What this task involves - Somewhere below, one line contains "Where should I click to: Click the 'Powered" and a later line contains "Click the words App Review in banner". Output those two lines and everything between them exactly, and nothing else.

Supplied material -

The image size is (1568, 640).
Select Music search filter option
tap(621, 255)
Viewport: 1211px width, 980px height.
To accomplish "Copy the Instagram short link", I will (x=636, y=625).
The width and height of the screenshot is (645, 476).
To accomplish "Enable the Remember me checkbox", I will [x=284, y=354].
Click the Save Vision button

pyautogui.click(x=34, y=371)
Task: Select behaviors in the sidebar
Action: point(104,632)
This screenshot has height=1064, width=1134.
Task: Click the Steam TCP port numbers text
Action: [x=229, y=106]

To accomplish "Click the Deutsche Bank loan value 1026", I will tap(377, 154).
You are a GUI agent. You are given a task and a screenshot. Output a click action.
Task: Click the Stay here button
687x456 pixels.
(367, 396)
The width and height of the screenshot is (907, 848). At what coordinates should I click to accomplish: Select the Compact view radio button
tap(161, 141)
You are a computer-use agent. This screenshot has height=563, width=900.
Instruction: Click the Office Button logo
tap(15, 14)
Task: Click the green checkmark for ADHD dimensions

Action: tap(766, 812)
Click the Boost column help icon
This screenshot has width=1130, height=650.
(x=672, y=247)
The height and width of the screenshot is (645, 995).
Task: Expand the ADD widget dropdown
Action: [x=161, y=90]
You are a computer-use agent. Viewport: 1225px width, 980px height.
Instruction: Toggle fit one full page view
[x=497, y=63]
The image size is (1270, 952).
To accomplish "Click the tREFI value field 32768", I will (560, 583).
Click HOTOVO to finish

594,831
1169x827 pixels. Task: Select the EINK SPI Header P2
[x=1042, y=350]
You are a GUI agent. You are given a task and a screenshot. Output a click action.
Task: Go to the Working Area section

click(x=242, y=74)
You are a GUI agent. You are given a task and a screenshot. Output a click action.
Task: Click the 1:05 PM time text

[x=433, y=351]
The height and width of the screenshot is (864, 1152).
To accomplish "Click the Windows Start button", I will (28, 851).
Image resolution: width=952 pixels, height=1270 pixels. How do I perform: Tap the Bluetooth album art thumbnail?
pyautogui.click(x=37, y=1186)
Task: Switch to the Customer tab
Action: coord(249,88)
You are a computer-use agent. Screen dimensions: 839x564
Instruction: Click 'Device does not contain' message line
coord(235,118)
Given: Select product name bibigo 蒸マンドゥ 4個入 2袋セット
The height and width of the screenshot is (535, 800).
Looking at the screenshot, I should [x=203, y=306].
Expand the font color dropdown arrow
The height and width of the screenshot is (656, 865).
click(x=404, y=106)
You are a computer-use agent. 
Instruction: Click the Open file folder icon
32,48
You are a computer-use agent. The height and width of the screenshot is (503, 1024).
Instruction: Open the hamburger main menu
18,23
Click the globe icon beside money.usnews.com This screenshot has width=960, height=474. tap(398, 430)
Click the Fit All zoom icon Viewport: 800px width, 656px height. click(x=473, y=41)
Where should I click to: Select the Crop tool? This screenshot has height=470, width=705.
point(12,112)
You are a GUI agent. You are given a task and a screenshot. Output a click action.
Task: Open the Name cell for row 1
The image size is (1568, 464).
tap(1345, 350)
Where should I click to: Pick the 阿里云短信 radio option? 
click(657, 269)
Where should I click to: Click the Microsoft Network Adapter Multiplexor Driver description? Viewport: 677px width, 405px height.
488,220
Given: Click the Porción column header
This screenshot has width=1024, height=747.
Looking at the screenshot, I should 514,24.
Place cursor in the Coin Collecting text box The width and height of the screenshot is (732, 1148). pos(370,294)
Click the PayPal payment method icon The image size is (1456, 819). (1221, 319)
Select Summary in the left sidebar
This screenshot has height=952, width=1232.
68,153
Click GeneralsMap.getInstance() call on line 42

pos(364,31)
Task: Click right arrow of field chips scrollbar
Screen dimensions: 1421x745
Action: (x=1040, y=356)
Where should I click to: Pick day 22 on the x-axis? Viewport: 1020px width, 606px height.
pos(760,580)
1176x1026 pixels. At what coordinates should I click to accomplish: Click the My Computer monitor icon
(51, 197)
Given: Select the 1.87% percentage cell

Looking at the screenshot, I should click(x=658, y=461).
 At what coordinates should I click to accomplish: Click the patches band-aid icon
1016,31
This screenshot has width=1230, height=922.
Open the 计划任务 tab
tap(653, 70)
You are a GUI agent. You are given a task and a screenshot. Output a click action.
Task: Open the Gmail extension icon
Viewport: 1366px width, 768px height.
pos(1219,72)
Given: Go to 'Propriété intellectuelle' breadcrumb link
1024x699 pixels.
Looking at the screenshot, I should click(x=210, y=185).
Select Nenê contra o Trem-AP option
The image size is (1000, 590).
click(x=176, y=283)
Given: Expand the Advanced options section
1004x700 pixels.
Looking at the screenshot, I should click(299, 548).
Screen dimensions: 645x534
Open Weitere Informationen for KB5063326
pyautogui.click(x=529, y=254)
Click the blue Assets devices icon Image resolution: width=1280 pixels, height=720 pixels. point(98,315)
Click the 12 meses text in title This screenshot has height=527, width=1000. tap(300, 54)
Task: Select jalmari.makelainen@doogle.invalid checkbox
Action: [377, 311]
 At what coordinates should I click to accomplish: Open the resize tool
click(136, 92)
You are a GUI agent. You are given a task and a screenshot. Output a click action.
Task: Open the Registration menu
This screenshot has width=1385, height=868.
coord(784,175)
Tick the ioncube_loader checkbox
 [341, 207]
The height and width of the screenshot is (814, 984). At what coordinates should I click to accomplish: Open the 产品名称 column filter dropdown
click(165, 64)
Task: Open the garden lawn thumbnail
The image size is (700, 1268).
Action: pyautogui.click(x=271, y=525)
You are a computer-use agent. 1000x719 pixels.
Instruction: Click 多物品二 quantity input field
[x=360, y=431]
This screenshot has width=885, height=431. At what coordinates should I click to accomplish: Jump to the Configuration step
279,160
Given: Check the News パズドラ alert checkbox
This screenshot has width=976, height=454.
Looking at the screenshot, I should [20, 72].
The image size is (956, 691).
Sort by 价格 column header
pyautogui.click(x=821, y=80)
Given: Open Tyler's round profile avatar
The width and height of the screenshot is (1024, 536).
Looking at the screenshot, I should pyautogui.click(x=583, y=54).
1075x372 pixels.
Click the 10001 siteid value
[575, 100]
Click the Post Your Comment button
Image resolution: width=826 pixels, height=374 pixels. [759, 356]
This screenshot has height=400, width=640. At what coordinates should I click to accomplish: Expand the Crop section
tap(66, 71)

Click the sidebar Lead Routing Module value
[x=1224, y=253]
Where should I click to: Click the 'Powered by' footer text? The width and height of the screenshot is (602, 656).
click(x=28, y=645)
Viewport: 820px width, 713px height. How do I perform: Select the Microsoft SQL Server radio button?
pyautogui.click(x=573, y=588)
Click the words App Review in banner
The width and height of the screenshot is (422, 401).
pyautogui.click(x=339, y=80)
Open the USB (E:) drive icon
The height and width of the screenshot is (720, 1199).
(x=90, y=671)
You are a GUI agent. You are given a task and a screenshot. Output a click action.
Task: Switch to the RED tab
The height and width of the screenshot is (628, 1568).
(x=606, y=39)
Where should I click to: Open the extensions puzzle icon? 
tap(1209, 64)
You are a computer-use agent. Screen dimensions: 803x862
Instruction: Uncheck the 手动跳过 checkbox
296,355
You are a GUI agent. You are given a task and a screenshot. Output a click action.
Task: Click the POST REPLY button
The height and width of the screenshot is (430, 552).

Answer to this exercise -
Where should I click to: Click the 'Powered by' footer text? The width and height of the screenshot is (602, 656).
click(x=28, y=645)
Viewport: 820px width, 713px height. How do I perform: Select the Microsoft SQL Server radio button?
pyautogui.click(x=573, y=588)
Click the words App Review in banner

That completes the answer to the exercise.